* **WHAT IS REQUIRED**
Reproduce all of the records below, changing "Screen dimensions:" to "Screen size:" and leaving every other part of the text unchanged.

* **PROVIDED RECORDS**
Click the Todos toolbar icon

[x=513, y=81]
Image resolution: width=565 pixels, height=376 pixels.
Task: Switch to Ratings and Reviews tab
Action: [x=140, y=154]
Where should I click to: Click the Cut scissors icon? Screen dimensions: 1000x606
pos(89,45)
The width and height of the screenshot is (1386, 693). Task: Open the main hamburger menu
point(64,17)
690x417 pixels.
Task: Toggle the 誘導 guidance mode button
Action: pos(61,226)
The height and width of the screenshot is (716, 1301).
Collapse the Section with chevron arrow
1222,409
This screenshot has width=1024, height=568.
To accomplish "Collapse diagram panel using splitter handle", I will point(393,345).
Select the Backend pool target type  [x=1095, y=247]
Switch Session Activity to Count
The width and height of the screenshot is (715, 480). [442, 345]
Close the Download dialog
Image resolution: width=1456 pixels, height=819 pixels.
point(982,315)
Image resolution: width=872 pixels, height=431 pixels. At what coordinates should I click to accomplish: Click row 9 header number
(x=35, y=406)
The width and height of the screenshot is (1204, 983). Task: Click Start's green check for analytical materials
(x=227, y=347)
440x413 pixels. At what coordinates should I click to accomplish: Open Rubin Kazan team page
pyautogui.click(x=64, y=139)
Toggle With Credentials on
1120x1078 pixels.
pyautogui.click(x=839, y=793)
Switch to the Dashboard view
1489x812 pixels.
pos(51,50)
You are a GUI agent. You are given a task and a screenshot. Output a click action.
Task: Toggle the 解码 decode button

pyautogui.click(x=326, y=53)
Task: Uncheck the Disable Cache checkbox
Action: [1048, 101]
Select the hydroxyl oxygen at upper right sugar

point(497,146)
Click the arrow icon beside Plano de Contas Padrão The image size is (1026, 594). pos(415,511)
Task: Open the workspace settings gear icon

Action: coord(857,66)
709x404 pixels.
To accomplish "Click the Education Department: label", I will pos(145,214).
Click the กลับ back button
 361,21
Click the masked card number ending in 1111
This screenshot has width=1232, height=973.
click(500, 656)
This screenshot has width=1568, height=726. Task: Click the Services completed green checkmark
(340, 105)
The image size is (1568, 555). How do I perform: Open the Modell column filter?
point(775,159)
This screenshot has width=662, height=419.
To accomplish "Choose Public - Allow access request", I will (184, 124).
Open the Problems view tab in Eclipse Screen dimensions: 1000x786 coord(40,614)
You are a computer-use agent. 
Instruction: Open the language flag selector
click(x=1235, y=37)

* **ANSWER TO THIS EXERCISE**
Click the Todos toolbar icon

[x=513, y=81]
Image resolution: width=565 pixels, height=376 pixels.
Task: Switch to Ratings and Reviews tab
Action: [x=140, y=154]
Where should I click to: Click the Cut scissors icon? Screen size: 1000x606
pos(89,45)
The width and height of the screenshot is (1386, 693). Task: Open the main hamburger menu
point(64,17)
690x417 pixels.
Task: Toggle the 誘導 guidance mode button
Action: pos(61,226)
The height and width of the screenshot is (716, 1301).
Collapse the Section with chevron arrow
1222,409
This screenshot has width=1024, height=568.
To accomplish "Collapse diagram panel using splitter handle", I will point(393,345).
Select the Backend pool target type  [x=1095, y=247]
Switch Session Activity to Count
The width and height of the screenshot is (715, 480). [442, 345]
Close the Download dialog
Image resolution: width=1456 pixels, height=819 pixels.
point(982,315)
Image resolution: width=872 pixels, height=431 pixels. At what coordinates should I click to accomplish: Click row 9 header number
(x=35, y=406)
The width and height of the screenshot is (1204, 983). Task: Click Start's green check for analytical materials
(x=227, y=347)
440x413 pixels. At what coordinates should I click to accomplish: Open Rubin Kazan team page
pyautogui.click(x=64, y=139)
Toggle With Credentials on
1120x1078 pixels.
pyautogui.click(x=839, y=793)
Switch to the Dashboard view
1489x812 pixels.
pos(51,50)
You are a GUI agent. You are given a task and a screenshot. Output a click action.
Task: Toggle the 解码 decode button

pyautogui.click(x=326, y=53)
Task: Uncheck the Disable Cache checkbox
Action: [1048, 101]
Select the hydroxyl oxygen at upper right sugar

point(497,146)
Click the arrow icon beside Plano de Contas Padrão The image size is (1026, 594). pos(415,511)
Task: Open the workspace settings gear icon

Action: coord(857,66)
709x404 pixels.
To accomplish "Click the Education Department: label", I will pos(145,214).
Click the กลับ back button
 361,21
Click the masked card number ending in 1111
This screenshot has width=1232, height=973.
click(500, 656)
This screenshot has width=1568, height=726. Task: Click the Services completed green checkmark
(340, 105)
The image size is (1568, 555). How do I perform: Open the Modell column filter?
point(775,159)
This screenshot has width=662, height=419.
To accomplish "Choose Public - Allow access request", I will (184, 124).
Open the Problems view tab in Eclipse Screen size: 1000x786 coord(40,614)
You are a computer-use agent. 
Instruction: Open the language flag selector
click(x=1235, y=37)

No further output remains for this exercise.